What is Sherry?
A wine is a sherry if it meets the following conditions-
It is a fortified wine which means it is made by adding distilled liquor like brandy to the wine
It is made from white grape which is grown close to Jerez de la Frontera town in Spain
Phoenicians introduced winemaking to Spain in 1100 B.C. and Jerez was the central town for the winemaking activities. Distillation was introduced to the region by the Moors in 711 A.D. During that period, the town was known by the name of ‘Sherish’ and is the origin of names ‘Sherry’ and ‘Jerez’. Under the rule of Alfonso X of Castile, the production of sherry and its distribution throughout Europe increased remarkably in 1264 and by sixteenth-century Sherry was famous as the ‘world’s finest wine’.
Types of Sherry
Fino – Palest and driest among the varieties. Has 15-17% alcohol
Manzanilla – Lighter variety of Fino Sherry. Has 15-17% alcohol
Manzanilla Pasada – This variety is derived when the ageing is extended for Manzanilla variety or if it has undergone partial oxidation
Amontillado – This variety is aged under ‘flor’, which is a yeast like, that prevents the oxidation but later exposed to oxygen it develops into a Sherry darker than Fino but lighter than Oloroso. Has 16-17% alcohol.
Palo Cortado – On ageing like Amontillado for 3-4 years it develops a character like Oloroso. Has 17-22% alcohol.
Oloroso – Ageing period of this variety of sherry is longer than Fino or Amontillado which produces darker and richer wine. Is often termed as most alcoholic sherries. Has 17-22% alcohol.

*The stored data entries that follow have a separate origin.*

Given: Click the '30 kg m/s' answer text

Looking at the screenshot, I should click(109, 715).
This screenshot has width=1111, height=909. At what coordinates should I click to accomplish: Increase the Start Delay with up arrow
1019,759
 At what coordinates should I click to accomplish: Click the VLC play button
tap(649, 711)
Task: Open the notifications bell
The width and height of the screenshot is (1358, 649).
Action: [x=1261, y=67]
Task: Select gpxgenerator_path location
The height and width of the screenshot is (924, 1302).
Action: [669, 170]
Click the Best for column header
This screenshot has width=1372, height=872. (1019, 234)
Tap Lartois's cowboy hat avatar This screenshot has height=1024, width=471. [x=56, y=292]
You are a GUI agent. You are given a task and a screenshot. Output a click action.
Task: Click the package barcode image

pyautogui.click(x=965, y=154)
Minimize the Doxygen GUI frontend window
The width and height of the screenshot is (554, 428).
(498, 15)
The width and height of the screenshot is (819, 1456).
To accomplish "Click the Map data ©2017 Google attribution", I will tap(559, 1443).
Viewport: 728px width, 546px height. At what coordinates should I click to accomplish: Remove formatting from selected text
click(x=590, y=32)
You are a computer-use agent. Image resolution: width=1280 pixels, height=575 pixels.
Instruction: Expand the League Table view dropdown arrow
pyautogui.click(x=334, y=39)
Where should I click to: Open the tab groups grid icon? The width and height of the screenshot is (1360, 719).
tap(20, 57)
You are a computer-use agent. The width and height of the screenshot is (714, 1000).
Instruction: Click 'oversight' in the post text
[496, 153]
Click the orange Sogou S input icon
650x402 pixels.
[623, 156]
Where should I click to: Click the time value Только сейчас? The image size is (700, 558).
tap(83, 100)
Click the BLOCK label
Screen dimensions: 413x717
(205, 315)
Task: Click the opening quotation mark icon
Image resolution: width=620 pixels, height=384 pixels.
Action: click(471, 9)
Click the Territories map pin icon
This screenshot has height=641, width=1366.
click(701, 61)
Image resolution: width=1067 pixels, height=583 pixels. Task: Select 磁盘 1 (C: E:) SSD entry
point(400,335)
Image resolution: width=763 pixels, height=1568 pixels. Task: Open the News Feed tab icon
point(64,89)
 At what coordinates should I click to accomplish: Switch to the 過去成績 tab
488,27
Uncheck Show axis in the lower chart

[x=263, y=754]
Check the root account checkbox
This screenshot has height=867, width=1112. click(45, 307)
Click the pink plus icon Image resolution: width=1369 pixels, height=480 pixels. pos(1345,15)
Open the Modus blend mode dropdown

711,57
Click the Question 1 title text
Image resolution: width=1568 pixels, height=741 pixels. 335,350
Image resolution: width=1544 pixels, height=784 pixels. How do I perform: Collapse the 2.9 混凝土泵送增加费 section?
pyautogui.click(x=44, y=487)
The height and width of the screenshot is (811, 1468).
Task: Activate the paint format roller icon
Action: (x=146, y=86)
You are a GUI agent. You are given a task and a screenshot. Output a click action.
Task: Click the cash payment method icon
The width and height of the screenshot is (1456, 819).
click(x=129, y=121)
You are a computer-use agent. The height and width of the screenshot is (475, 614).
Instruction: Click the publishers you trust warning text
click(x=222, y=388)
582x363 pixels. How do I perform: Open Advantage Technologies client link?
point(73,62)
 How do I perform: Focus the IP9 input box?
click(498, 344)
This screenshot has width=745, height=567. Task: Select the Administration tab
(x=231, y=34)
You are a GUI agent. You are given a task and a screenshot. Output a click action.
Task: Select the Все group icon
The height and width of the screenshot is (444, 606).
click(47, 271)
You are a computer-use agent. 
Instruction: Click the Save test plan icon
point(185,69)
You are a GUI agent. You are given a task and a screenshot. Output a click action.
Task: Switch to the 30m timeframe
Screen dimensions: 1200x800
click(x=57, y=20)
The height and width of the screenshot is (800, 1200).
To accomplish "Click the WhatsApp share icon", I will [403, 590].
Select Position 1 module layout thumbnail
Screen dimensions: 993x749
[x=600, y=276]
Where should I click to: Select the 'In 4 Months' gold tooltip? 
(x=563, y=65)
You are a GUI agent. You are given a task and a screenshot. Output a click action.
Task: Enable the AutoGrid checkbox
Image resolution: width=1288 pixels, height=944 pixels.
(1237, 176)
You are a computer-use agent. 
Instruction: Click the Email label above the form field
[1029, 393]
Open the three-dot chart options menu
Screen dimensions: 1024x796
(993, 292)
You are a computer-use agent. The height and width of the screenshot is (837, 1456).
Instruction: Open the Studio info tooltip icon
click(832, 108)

Cream – Sweet Sherry, made by blending Pedro Ximénez and Oloroso. Has high sugar content and 15.5% to 22% alcohol.
Making of Sherry
After fermentation of grapes(primarily Palomino grape), the next step is to fortify the wine with the help of Grape Spirit (one of the substitutes of brandy) to raise the alcohol level of the wine. If the wine is to be developed into Fino and Manzanilla then the wine is fortified further until it reaches a level of 15.5% alcohol by volume. These wines are then barreled and develop a yeast-like substance called ‘flor’ which prevents the excessive oxidation of the wine. From this point, wines which are to be aged as Oloroso are fortified until they reach a level of 17% ABV(alcohol by volume) but this time ‘flor’ is not developed and these wines get oxidised and get a darker colour.
Sherry is aged through Solera system. Group of containers of different ages of sherry, a usual difference of one year apart with each other, are kept. Contents of the container having the most aged sherry are taken out for bottling and are filled with second most aged sherry and the same process is repeated to all the containers till the youngest which is filled with the new sherry. This way the final product obtained is a blend of different ages.